[THE INPUT]
..........

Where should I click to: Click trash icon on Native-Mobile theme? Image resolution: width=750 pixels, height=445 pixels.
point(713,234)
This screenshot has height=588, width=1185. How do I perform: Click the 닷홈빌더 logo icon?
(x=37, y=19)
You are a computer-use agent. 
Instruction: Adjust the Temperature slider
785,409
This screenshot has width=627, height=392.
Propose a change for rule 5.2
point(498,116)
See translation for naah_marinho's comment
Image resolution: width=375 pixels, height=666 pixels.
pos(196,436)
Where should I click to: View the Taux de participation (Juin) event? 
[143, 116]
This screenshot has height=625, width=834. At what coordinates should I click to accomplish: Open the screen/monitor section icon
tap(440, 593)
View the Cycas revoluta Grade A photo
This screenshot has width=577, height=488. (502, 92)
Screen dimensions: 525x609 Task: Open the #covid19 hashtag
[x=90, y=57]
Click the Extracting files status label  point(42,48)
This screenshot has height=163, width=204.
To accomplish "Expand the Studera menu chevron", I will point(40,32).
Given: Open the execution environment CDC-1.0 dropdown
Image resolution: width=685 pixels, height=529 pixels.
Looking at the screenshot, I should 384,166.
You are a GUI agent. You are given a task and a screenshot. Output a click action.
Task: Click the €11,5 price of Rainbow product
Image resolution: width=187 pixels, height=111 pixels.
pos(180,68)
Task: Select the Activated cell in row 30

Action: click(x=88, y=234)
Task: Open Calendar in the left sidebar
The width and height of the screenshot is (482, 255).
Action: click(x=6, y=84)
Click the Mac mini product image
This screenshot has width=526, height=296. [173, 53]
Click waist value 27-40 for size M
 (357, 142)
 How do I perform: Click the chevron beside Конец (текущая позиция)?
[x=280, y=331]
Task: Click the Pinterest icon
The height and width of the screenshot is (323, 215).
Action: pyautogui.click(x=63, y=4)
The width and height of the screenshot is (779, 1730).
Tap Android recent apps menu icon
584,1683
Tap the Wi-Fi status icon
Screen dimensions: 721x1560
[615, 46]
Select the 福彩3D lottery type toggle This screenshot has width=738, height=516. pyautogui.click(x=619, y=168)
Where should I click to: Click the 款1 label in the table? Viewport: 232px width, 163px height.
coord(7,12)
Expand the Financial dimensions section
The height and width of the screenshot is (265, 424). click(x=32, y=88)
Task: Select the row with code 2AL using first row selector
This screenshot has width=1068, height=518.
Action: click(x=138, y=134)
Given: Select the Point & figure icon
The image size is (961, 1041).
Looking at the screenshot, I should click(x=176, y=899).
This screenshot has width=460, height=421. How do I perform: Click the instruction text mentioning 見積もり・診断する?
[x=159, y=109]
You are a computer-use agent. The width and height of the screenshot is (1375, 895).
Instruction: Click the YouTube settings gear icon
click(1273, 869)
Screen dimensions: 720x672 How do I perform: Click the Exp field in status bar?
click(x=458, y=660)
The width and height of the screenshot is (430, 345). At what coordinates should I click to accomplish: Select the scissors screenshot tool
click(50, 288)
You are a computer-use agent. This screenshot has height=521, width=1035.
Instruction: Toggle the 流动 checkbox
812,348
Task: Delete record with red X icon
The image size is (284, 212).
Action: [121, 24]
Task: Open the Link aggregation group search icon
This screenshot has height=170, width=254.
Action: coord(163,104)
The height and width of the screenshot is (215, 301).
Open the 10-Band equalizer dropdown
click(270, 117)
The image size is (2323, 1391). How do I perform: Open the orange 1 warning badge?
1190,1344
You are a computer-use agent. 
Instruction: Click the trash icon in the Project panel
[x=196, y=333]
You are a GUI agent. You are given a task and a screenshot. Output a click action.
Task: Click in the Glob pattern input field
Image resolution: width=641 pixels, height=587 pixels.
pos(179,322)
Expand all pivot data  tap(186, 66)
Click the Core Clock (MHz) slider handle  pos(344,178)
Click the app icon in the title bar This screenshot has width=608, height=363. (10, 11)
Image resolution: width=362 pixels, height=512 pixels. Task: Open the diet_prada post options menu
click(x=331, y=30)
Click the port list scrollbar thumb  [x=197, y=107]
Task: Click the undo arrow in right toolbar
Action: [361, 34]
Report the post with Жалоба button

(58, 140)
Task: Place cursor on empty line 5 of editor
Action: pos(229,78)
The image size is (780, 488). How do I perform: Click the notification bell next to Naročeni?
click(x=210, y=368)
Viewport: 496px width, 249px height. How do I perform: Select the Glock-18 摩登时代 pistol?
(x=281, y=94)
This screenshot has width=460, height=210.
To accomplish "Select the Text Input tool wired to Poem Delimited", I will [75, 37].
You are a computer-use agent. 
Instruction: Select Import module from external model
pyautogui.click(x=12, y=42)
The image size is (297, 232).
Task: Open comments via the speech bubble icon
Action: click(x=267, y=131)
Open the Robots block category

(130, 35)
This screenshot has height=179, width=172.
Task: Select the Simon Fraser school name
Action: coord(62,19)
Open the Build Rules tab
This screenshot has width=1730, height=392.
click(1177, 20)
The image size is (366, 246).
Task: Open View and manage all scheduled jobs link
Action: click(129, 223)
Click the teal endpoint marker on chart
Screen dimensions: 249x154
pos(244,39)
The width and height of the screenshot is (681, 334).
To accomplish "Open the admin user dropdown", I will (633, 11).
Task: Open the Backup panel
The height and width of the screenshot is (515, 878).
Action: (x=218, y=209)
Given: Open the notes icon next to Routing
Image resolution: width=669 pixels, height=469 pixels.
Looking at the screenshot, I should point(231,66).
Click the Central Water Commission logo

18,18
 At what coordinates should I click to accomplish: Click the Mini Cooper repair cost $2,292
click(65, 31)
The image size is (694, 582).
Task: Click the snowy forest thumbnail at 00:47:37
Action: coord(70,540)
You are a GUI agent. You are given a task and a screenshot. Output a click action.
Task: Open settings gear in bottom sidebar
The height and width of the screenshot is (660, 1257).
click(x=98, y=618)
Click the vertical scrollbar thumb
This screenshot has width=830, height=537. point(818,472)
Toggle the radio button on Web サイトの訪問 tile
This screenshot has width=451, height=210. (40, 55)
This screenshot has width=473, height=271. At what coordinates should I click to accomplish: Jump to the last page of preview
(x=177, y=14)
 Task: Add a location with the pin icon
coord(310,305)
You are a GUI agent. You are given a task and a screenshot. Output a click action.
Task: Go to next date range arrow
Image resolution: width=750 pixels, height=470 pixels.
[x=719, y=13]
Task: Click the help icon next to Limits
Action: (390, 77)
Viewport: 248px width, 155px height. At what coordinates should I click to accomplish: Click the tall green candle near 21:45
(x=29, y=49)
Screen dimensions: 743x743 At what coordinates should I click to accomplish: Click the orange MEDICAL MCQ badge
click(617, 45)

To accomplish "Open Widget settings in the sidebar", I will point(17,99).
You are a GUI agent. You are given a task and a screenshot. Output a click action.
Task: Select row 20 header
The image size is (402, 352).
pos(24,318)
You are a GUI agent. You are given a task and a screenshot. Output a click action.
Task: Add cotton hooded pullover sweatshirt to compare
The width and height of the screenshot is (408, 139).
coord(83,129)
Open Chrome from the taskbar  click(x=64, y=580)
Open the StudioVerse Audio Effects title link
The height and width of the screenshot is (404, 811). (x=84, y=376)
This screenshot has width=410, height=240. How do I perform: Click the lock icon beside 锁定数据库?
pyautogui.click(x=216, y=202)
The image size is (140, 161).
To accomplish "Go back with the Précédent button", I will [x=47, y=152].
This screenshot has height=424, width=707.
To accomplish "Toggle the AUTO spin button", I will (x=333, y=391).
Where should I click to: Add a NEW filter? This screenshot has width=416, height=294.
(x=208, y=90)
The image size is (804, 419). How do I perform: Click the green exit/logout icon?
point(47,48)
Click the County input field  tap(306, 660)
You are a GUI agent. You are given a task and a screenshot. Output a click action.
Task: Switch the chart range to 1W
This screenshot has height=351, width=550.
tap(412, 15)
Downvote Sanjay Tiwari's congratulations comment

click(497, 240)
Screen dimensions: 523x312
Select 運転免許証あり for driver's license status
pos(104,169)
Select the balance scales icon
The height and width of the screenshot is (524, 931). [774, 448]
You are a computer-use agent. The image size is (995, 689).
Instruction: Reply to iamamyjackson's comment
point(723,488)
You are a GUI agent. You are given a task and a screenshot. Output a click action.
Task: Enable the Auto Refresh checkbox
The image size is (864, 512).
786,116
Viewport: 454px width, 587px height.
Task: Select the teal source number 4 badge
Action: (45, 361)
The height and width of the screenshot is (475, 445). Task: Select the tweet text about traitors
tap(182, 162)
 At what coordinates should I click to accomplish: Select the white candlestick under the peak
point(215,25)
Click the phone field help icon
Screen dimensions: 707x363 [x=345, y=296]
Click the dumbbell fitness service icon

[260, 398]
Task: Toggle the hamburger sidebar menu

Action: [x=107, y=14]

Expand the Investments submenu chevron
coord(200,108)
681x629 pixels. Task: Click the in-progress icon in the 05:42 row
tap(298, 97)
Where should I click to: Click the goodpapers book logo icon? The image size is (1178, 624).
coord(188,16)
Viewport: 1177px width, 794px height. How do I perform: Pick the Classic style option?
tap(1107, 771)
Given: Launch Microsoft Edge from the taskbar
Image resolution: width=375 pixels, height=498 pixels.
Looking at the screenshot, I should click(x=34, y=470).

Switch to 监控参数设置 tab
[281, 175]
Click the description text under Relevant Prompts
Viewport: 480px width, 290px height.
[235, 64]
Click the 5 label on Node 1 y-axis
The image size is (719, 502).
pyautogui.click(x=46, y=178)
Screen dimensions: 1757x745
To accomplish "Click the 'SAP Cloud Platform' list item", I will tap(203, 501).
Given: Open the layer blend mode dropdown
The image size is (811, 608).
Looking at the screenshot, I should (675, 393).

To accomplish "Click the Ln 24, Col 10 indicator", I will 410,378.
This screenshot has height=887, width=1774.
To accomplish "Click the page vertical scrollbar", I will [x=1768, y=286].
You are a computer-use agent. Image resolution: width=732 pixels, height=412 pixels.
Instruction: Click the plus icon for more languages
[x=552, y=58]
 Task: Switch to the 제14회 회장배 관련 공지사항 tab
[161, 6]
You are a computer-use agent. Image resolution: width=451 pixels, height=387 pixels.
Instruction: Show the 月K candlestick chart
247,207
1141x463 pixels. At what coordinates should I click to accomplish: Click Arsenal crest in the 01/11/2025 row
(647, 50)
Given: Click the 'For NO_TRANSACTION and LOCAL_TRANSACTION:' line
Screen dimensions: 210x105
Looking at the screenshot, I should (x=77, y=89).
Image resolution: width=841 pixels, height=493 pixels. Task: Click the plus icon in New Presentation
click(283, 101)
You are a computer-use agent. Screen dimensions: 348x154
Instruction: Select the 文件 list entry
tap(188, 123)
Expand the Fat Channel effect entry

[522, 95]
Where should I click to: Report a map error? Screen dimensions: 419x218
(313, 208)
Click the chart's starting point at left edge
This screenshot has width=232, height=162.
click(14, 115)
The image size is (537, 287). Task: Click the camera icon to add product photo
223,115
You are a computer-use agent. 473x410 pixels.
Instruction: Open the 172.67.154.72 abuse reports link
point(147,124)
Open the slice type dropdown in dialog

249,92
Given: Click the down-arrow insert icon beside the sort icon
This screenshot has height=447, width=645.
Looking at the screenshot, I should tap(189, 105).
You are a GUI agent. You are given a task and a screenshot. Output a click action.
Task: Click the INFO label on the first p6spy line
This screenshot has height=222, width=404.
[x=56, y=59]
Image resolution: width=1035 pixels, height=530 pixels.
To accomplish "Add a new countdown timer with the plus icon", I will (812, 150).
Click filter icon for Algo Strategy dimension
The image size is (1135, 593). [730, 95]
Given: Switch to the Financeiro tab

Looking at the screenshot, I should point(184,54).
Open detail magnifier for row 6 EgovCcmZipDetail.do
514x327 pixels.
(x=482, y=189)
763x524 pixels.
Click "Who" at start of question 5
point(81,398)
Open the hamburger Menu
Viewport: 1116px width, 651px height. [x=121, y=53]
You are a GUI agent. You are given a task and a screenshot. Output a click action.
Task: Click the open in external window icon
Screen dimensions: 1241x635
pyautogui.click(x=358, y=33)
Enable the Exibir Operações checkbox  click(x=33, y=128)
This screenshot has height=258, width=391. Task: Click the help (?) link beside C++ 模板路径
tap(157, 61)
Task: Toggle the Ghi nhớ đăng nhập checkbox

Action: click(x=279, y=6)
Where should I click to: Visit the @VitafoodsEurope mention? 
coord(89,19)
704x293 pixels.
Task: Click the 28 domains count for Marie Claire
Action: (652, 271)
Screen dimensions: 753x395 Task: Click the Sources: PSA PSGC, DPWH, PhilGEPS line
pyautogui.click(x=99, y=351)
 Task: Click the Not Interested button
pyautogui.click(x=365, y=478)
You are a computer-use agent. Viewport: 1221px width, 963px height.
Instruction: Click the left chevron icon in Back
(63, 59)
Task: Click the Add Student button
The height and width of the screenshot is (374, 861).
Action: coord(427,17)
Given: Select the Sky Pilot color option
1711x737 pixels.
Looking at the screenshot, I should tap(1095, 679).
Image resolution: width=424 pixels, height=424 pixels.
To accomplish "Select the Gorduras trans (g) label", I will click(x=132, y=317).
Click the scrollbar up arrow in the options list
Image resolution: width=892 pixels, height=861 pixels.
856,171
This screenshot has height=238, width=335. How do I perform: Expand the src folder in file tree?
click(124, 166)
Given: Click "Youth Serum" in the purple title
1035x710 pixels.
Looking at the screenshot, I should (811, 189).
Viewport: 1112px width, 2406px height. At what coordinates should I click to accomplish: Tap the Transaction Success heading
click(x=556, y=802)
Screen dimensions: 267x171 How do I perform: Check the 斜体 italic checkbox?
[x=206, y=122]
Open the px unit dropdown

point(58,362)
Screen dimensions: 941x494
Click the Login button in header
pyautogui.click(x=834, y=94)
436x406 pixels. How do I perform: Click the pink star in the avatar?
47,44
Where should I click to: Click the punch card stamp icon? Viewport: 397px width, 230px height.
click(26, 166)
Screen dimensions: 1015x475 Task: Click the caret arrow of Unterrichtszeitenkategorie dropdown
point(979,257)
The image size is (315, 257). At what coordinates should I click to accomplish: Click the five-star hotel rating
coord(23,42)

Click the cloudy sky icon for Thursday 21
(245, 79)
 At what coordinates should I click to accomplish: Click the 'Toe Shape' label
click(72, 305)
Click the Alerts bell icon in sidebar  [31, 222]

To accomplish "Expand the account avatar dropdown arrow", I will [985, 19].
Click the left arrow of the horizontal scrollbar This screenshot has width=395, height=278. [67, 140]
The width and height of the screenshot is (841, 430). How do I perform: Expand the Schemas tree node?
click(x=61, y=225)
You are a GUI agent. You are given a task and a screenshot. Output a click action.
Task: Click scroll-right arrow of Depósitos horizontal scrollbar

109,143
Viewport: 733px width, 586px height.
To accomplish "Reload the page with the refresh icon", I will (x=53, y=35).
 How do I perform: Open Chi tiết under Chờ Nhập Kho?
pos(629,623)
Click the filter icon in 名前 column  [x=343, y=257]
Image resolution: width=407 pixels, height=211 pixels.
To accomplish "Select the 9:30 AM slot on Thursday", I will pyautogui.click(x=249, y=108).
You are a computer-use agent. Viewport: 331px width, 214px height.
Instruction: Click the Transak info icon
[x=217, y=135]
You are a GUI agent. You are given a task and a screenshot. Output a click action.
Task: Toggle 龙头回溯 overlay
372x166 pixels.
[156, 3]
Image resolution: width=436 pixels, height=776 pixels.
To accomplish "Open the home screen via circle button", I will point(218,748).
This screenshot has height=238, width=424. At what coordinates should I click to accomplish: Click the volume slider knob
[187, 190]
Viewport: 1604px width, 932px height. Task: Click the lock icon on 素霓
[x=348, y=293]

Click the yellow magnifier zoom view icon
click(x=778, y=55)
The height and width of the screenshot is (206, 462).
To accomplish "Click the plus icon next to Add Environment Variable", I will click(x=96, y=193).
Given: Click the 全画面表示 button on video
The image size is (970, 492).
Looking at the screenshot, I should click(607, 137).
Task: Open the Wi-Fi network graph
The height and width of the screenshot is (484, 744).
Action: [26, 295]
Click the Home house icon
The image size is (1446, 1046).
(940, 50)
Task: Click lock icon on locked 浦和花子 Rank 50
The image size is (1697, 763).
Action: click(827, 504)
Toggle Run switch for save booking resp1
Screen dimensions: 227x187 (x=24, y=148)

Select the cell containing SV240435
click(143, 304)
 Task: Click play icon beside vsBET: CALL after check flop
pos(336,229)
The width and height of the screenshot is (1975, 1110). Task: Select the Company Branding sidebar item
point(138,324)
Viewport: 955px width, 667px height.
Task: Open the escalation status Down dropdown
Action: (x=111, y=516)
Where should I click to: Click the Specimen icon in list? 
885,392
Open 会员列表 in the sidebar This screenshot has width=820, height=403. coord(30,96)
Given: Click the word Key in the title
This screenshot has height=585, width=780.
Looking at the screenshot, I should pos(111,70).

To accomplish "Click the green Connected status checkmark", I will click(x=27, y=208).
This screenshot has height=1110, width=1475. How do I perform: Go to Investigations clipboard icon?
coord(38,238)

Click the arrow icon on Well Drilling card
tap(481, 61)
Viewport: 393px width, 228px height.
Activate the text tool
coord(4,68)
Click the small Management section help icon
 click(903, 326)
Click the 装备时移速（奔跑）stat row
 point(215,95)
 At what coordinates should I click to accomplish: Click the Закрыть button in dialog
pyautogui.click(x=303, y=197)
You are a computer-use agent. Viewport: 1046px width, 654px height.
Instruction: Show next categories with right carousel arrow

..........

[TASK OBJECTIVE] Would you repeat the lines from the one containing "button in dialog" through the end of the data, exactly, with nothing before or after them?

[FINAL ANSWER]
 At what coordinates should I click to accomplish: Click the Закрыть button in dialog
pyautogui.click(x=303, y=197)
You are a computer-use agent. Viewport: 1046px width, 654px height.
Instruction: Show next categories with right carousel arrow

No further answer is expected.